The odds of the Bank of Canada making an oversized, 50-basis-point interest rate cut when it meets next on October 23 are up after the country’s inflation rate fell to 1.6% in September. That represents the lowest inflation rate in three and a half years.
September’s inflationary reading of 1.6% was also down from 2.0% in August and is lower than Bay Street projections for inflation to fall to 1.9%. Canadian inflation is at its lowest rate since February 2021, when inflation was 1.1%. Canada’s current inflation rate is also well below the Bank of Canada’s 2.0% target.
The sharp drop in inflation, which is measured by the Consumer Price Index, was pushed lower largely by decreasing gasoline prices. If you take gasoline out of the equation, which can be a volatile measure, Canada’s inflation rate came in at 2.2%, unchanged from August.
Slower inflation does not mean everything is less expensive. Inflation is cooling but grocery prices in Canada have climbed faster than the inflation rate for two months in a row, with fresh and frozen beef costs up 9.2% on an annual basis. Food from stores costs 2.4% more than it did a year ago.
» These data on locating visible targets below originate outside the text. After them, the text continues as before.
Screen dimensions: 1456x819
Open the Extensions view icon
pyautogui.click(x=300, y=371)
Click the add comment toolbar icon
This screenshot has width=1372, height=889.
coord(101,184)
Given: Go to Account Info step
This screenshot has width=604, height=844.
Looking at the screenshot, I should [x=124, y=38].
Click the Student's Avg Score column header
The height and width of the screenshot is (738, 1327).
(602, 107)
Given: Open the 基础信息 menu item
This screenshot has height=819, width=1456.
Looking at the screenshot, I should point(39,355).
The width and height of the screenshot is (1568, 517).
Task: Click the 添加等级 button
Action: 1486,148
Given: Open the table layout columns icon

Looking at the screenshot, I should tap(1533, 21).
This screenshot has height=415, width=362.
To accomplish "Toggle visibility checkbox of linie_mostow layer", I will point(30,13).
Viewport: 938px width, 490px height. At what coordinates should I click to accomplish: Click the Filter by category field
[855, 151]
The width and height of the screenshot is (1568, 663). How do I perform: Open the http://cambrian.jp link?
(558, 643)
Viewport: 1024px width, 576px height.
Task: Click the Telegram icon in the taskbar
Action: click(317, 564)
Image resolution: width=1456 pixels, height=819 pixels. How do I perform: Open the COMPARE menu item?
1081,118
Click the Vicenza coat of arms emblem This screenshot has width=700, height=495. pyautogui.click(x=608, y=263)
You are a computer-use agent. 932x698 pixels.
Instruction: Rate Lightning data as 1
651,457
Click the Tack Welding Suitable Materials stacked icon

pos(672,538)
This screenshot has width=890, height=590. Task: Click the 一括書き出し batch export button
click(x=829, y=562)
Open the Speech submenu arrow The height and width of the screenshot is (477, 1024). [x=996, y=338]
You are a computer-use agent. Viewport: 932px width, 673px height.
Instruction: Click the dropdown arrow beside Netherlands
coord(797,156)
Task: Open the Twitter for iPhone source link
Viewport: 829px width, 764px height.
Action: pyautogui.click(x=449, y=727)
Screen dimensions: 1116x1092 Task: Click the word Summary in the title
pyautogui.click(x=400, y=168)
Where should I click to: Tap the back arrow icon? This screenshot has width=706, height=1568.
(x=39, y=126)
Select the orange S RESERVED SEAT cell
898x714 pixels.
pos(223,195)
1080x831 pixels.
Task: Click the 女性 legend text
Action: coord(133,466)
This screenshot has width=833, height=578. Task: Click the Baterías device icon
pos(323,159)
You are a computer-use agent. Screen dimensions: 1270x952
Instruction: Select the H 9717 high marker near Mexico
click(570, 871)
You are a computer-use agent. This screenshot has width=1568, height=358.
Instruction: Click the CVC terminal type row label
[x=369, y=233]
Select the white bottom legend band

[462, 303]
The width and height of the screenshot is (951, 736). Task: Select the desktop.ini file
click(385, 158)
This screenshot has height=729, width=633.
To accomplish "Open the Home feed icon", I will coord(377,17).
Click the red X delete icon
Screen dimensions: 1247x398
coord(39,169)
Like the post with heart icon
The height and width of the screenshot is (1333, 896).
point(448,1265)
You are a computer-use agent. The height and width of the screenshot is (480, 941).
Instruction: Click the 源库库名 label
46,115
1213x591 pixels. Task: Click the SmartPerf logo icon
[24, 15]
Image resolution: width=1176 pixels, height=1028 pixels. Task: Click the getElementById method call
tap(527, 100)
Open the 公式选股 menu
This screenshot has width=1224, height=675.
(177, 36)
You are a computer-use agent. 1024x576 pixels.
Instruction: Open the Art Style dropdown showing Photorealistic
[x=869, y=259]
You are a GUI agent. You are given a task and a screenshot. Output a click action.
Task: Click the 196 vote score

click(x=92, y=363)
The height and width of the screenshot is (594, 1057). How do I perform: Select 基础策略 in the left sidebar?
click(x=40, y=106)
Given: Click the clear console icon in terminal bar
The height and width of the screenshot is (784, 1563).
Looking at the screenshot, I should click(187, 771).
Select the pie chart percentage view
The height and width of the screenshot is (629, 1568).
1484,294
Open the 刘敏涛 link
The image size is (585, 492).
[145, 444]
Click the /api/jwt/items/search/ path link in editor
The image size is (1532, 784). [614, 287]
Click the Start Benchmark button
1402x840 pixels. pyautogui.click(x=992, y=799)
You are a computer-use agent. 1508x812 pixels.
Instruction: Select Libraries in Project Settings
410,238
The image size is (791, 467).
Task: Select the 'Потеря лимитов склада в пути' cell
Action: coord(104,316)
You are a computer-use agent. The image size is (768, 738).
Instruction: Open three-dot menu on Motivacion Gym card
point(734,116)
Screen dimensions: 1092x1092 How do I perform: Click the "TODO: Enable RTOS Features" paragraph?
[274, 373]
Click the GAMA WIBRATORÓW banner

September’s inflation report is the last piece of major economic data to be released before the Bank of Canada meets again on October 23. The central bank has cut its key lending rate by 25 basis points (0.25%) for the last three consecutive meetings to 4.25%, a level last seen in December 2022.
If you’ll recall, the Bank of Canada raised interest rates 10 times between March 2022 and June 2023 in an effort to tackle pandemic-fueled inflation and bring it down to its 2% target. In June 2022, Canada’s inflation rate stood at 8.1% and has since fallen to 1.6%.
While lower inflation is obviously welcome news for Canadians, chances are good that the Bank of Canada will have to announce a larger 50-basis point (0.50%) interest rate cut in late October.
Why? The Canadian economy is faltering, and lower interest rates make it cheaper to borrow which should encourage spending and heat up the Canadian economy.
September’s jobs numbers were better than expected, with the economy adding 47,000 jobs but the solid jobs numbers were more of an anomaly than representative of any real trend.
Canada’s gross domestic product (GDP) expanded by 2.1% in the second quarter but that was primarily a result of increased government spending on higher wages for public sector employees.
The fact is that Canada’s unemployment rate is still high at 6.5% and consumer and business sentiment remains weak. This, coupled with a bigger-than-expected cooling of inflation, opens the door for the Bank of Canada to make deeper interest rate cuts.
As of this writing, Bay Street is pricing in a 70% chance for a 50-basis point cut on October 23. The odds were just 50% before the September inflation data was released. That would take interest rates down to 3.75%. Bay Street is also pricing in a 50-basis point cut to interest rates in December, which would take interest rates down to 3.25% with smaller 25-basis point cuts in 2025.
The Bank of Canada’s goal is to get inflation down to a so-called “neutral” rate, this is, a spot where interest rates don’t restrict economic growth or cause greater growth.